- **GIVEN INFORMATION**:

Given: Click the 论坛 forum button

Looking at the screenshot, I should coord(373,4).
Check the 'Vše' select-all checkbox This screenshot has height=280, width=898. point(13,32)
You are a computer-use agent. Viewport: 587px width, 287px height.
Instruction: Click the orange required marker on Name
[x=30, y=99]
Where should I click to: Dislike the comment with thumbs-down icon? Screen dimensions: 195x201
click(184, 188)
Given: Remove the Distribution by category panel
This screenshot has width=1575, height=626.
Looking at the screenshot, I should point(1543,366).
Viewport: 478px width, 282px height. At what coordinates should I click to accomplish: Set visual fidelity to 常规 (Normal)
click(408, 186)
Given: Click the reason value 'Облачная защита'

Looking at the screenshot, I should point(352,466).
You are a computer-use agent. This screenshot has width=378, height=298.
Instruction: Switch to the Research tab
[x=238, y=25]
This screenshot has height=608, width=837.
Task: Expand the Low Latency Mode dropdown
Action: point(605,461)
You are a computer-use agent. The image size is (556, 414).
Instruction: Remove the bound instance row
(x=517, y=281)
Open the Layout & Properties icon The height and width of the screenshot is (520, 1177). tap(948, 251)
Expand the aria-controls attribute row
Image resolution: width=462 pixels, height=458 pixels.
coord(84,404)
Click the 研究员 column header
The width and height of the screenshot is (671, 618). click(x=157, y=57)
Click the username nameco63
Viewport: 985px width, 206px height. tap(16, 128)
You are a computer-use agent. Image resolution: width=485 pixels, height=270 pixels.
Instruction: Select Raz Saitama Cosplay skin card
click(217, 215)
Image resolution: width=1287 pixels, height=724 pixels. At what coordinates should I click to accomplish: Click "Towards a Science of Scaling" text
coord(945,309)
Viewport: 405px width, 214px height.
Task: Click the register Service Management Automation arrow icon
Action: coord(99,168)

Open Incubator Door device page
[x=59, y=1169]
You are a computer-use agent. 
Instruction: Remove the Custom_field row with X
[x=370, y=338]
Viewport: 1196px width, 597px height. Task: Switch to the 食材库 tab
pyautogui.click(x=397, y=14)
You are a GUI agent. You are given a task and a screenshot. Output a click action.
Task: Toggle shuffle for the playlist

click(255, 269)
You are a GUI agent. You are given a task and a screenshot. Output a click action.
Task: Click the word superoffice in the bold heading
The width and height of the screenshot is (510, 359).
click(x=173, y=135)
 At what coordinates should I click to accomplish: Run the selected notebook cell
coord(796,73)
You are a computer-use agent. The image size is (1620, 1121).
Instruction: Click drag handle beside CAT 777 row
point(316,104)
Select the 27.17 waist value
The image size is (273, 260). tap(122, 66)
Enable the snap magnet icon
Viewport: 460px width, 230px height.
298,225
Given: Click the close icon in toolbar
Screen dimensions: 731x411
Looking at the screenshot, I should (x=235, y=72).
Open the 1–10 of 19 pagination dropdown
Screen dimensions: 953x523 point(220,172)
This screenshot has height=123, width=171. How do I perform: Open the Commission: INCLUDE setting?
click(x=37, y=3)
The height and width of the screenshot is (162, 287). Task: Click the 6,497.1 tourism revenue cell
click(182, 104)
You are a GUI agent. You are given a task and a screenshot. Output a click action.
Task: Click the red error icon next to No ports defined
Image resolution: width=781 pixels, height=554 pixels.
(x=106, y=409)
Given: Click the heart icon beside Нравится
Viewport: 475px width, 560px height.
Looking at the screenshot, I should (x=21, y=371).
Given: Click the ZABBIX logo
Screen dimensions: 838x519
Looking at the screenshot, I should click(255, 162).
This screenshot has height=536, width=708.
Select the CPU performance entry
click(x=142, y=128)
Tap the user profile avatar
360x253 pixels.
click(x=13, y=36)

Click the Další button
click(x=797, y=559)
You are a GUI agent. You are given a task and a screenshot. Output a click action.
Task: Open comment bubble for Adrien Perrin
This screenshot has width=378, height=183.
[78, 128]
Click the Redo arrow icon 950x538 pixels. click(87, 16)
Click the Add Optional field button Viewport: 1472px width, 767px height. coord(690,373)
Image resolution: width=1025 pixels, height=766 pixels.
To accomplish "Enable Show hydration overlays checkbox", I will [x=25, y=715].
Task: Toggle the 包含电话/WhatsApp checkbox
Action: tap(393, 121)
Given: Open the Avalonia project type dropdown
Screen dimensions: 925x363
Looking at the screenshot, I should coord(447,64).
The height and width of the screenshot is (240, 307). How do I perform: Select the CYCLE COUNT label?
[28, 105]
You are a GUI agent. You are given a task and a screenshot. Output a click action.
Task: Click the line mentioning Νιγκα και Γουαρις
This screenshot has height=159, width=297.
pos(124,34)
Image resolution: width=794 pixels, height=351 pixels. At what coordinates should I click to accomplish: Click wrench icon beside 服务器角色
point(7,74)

- **THE EXERCISE**: Please return, unchanged, everything from the first line of the listing above down to the line containing "Open the Layout", including both of those lines.

- **FULL ANSWER**:
Given: Click the 论坛 forum button

Looking at the screenshot, I should coord(373,4).
Check the 'Vše' select-all checkbox This screenshot has height=280, width=898. point(13,32)
You are a computer-use agent. Viewport: 587px width, 287px height.
Instruction: Click the orange required marker on Name
[x=30, y=99]
Where should I click to: Dislike the comment with thumbs-down icon? Screen dimensions: 195x201
click(184, 188)
Given: Remove the Distribution by category panel
This screenshot has width=1575, height=626.
Looking at the screenshot, I should point(1543,366).
Viewport: 478px width, 282px height. At what coordinates should I click to accomplish: Set visual fidelity to 常规 (Normal)
click(408, 186)
Given: Click the reason value 'Облачная защита'

Looking at the screenshot, I should point(352,466).
You are a computer-use agent. This screenshot has width=378, height=298.
Instruction: Switch to the Research tab
[x=238, y=25]
This screenshot has height=608, width=837.
Task: Expand the Low Latency Mode dropdown
Action: point(605,461)
You are a computer-use agent. The image size is (556, 414).
Instruction: Remove the bound instance row
(x=517, y=281)
Open the Layout & Properties icon The height and width of the screenshot is (520, 1177). tap(948, 251)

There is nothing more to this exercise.